═══ Vorliegender Text
15:15 Guten Tag aus dem Newsroom der Financial Times Deutschland. Nur noch knapp drei Stunden und wir bekommen die lang erwarteten Ergebnisse des sogenannten Banken-Stresstests. Den haben wir den Spaniern zu verdanken, die vor Wochen damit drohten, Stresstestergebnisse für ihre Banken und Sparkassen separat zu veröffentlichen, um deren abrutschende Reputation am Finanzmarkt zu retten. Deutschland lenkte ein, und eine europaweit koordinierte Veröffentlichung wurde beschlossen. Allerdings: Sehr koordiniert sahen die Europäer dennoch nicht aus. So gab es etwa in den letzten zwei Tagen eine heftige Diskusssion hinter den Kulissen um die Frage, ob eine Veröffentlichung um 18 Uhr mitteleuropäischer Sommerzeit nicht den US-Märkten die Deutungshoheit überlasse. Nun ja, wir werden sehen.
15:20 Der Finanzdatendienst Bloomberg will an ein vertrauliches Dokument der EU-Kommission mit Datum 22. Juli gekommen sein. Darin heiße es, der Stresstest berücksichtige nur Anleihe-Verluste bei den Banken im Handelsbuch, aber nicht bei den festverzinslichen Papieren, die bis zur Endfälligkeit gehalten werden. Im Klartext würde das heißen: Der Test berücksichtigt nur Szenarien, in denen die Kurse von Staatsanleihen fallen, jedoch nicht die Möglichkeit, dass ein Staat zahlungsunfähig wird.
15:35 Bloomberg kämpft wacker um die Deutungshoheit über die eigene Geschichte: Der Tagesverlust des Euro, zuletzt 0,5 Prozent, sei damit zu erklären, dass die Stresstests kein Staatspleiteszenario vorsehen. Reuters erklärt den Euro-Verlust lediglich mit der wachsenden Unsicherheit vor der Veröffentlichung.
15:42 Bewegung am Aktienmarkt, die aber von "Stress" noch weit entfernt ist: Die US-Börsen eröffnen leicht im Minus, was angelsächsische Experten in den einschlägigen Agenturen reflexartig mit der Unsicherheit vor dem Test interpretieren.
══════
═══ Vorliegende Auflistung
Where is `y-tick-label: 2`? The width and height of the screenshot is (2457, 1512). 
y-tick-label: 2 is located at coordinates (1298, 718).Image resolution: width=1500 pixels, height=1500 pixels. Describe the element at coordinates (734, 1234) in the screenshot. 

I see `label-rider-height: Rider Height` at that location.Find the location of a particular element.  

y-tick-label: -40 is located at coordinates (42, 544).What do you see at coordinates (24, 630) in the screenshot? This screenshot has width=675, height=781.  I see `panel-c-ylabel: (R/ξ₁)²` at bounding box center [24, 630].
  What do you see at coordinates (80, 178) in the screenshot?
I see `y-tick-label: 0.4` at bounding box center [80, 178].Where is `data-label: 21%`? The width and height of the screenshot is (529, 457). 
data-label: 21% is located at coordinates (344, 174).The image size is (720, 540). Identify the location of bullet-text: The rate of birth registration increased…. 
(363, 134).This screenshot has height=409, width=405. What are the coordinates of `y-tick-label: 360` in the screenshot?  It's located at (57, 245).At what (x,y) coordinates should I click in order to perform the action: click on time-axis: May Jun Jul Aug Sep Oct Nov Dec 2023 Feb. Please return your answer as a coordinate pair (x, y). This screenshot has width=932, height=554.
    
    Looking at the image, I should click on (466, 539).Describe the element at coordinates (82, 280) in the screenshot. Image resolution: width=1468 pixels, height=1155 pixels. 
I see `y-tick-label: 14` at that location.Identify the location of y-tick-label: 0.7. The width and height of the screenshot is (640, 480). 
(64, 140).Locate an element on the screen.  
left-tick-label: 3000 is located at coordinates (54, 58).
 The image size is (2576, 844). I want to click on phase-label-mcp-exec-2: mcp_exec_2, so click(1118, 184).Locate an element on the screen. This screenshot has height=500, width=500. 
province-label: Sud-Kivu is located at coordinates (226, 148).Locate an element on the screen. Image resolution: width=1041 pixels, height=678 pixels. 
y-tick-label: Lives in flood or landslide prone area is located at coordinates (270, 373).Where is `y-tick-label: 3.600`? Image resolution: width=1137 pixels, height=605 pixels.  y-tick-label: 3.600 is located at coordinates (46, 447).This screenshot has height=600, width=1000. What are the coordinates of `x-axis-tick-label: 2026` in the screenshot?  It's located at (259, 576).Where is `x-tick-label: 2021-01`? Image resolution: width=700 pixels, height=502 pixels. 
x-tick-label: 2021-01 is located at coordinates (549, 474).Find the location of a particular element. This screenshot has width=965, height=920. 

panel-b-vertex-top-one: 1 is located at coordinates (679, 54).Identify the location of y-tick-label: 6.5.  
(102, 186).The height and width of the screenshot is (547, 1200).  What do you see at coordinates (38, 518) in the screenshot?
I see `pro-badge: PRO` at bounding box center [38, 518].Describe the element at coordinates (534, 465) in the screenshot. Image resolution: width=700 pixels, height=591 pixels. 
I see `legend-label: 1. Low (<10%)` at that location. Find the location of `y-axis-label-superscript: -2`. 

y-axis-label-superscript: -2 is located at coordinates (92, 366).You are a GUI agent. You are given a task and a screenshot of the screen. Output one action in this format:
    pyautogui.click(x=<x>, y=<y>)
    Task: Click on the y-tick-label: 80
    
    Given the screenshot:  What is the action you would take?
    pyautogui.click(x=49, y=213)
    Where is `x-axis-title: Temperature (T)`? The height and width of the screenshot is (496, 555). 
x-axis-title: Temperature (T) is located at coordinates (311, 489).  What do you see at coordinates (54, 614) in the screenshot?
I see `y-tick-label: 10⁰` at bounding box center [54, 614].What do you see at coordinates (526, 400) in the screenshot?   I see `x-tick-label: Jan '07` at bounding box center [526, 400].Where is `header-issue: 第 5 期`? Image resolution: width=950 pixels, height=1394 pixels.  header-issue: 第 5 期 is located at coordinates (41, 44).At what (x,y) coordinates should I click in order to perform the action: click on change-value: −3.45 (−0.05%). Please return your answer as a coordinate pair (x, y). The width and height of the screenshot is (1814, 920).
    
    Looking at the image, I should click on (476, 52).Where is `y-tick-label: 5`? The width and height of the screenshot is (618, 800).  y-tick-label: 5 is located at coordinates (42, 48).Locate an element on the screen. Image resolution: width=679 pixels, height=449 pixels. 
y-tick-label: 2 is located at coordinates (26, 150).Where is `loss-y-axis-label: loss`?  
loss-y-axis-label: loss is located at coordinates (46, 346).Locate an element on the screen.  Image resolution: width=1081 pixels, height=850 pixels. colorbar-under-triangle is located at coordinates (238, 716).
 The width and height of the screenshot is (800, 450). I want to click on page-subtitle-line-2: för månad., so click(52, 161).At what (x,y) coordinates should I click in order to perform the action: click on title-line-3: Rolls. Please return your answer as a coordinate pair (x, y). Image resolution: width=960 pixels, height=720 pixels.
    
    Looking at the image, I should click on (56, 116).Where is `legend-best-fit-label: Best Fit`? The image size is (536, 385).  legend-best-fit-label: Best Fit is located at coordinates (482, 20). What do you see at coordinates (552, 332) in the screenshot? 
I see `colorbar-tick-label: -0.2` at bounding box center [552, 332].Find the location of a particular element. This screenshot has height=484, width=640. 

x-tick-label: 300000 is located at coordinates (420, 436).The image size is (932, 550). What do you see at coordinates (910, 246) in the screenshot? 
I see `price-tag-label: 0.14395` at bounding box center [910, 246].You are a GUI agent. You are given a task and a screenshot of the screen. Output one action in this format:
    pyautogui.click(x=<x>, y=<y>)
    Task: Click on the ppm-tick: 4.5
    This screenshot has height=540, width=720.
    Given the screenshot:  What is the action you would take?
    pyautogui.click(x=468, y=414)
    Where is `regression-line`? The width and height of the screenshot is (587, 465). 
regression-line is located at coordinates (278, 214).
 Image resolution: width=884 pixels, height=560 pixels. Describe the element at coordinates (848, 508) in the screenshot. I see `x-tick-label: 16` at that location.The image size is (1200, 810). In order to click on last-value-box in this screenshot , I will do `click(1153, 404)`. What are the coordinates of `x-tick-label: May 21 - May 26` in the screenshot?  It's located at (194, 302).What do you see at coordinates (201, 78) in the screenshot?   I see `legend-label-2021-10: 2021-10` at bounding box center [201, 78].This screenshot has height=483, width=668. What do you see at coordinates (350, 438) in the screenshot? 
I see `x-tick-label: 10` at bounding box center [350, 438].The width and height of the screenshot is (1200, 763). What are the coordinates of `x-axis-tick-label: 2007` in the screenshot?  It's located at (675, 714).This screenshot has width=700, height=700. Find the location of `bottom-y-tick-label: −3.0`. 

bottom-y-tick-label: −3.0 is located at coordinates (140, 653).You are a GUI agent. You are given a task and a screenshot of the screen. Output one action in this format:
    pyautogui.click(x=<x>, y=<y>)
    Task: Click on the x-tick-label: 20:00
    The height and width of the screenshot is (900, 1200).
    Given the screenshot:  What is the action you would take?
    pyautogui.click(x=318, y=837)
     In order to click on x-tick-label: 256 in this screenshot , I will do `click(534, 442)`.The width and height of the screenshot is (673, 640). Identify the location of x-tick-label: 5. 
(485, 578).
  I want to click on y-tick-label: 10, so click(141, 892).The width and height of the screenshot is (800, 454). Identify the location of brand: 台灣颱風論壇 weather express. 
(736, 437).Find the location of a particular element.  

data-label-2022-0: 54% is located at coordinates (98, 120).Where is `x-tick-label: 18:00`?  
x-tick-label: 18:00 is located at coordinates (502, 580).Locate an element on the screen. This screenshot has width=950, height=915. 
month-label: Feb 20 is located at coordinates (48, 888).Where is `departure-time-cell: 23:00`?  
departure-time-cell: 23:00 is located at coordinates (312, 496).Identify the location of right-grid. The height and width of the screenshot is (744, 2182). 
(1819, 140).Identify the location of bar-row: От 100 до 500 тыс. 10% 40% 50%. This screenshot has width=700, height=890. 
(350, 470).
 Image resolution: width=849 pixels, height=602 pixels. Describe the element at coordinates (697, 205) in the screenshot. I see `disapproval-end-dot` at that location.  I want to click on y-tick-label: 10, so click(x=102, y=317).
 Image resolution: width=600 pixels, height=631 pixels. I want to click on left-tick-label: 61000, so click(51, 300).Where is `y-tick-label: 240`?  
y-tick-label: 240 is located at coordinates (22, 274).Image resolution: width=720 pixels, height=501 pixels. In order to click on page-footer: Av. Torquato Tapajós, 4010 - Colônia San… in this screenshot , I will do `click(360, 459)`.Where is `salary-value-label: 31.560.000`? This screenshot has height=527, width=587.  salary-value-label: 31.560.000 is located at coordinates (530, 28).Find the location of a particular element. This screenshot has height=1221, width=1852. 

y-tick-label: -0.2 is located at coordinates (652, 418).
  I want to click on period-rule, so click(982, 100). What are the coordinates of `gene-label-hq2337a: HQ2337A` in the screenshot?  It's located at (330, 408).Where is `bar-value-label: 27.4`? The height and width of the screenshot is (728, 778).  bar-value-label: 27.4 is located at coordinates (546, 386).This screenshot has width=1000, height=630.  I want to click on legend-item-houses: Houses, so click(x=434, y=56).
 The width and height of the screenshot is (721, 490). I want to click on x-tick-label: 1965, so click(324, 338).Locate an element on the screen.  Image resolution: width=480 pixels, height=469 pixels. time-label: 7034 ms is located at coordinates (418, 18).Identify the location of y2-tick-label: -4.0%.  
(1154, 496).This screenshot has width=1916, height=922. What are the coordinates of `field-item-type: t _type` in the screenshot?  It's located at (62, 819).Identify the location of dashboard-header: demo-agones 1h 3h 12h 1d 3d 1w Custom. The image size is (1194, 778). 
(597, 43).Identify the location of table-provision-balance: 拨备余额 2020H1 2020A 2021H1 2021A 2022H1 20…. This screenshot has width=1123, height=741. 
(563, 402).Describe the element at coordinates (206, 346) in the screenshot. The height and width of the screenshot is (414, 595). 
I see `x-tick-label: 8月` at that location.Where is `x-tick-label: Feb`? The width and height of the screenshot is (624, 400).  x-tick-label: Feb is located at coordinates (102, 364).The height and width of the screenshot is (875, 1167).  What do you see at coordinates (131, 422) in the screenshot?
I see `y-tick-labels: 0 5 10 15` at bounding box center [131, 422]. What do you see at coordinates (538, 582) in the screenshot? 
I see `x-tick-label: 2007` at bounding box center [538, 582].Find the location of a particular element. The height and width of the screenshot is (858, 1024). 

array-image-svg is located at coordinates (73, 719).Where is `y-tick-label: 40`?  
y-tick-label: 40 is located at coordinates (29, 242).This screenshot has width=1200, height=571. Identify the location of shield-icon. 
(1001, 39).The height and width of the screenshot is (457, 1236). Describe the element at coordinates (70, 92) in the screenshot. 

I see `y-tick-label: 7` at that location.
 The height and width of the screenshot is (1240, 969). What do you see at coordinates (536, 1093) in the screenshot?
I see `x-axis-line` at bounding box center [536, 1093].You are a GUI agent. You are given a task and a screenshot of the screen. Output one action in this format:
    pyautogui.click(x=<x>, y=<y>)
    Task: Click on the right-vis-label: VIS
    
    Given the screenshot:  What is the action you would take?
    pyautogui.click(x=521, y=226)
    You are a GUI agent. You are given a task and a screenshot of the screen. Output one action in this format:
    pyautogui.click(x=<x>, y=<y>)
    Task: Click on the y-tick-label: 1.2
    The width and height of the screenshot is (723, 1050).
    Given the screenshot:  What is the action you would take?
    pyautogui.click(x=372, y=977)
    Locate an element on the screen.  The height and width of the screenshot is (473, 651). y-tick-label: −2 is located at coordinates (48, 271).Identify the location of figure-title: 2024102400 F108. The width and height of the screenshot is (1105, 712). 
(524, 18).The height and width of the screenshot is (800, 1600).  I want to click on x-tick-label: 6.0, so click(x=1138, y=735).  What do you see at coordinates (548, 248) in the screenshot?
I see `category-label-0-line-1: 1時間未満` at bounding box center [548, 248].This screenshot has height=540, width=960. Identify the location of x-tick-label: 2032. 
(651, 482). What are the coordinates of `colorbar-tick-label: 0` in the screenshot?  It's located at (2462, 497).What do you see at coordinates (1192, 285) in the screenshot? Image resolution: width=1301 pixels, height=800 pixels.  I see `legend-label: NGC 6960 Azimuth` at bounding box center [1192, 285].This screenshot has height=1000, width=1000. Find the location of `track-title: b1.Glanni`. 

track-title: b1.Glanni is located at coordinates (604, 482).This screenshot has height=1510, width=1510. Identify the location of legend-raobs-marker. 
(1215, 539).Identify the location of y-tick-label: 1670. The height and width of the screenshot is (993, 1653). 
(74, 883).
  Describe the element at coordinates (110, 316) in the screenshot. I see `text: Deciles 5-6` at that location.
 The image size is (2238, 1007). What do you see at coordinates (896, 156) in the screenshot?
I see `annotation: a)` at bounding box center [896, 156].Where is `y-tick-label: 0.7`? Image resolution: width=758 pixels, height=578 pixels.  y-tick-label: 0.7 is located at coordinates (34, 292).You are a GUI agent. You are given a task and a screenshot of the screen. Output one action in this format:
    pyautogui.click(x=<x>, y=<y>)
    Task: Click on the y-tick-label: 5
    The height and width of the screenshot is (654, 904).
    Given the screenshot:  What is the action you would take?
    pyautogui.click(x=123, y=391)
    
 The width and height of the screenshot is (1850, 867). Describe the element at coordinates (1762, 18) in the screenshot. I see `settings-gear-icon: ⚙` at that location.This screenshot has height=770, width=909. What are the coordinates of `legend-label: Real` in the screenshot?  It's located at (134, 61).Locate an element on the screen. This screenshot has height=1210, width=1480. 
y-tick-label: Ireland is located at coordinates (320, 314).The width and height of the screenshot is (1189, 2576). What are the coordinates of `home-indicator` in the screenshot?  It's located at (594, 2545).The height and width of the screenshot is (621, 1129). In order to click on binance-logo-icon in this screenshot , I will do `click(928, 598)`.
══════
**Aufgaben**
1. Womit erklärt Reuters im Text zum Banken-Stresstest den Verlust des Euro?
2. Gib aus dem Text zum Banken-Stresstest den Abschnitt von "15:20 Der Finanzdatendienst" bis "vor der Veröffentlichung." wortgetreu wieder.

**Lösungen je Aufgabe**
1. Mit der wachsenden Unsicherheit vor der Veröffentlichung.

2.
15:20 Der Finanzdatendienst Bloomberg will an ein vertrauliches Dokument der EU-Kommission mit Datum 22. Juli gekommen sein. Darin heiße es, der Stresstest berücksichtige nur Anleihe-Verluste bei den Banken im Handelsbuch, aber nicht bei den festverzinslichen Papieren, die bis zur Endfälligkeit gehalten werden. Im Klartext würde das heißen: Der Test berücksichtigt nur Szenarien, in denen die Kurse von Staatsanleihen fallen, jedoch nicht die Möglichkeit, dass ein Staat zahlungsunfähig wird.
15:35 Bloomberg kämpft wacker um die Deutungshoheit über die eigene Geschichte: Der Tagesverlust des Euro, zuletzt 0,5 Prozent, sei damit zu erklären, dass die Stresstests kein Staatspleiteszenario vorsehen. Reuters erklärt den Euro-Verlust lediglich mit der wachsenden Unsicherheit vor der Veröffentlichung.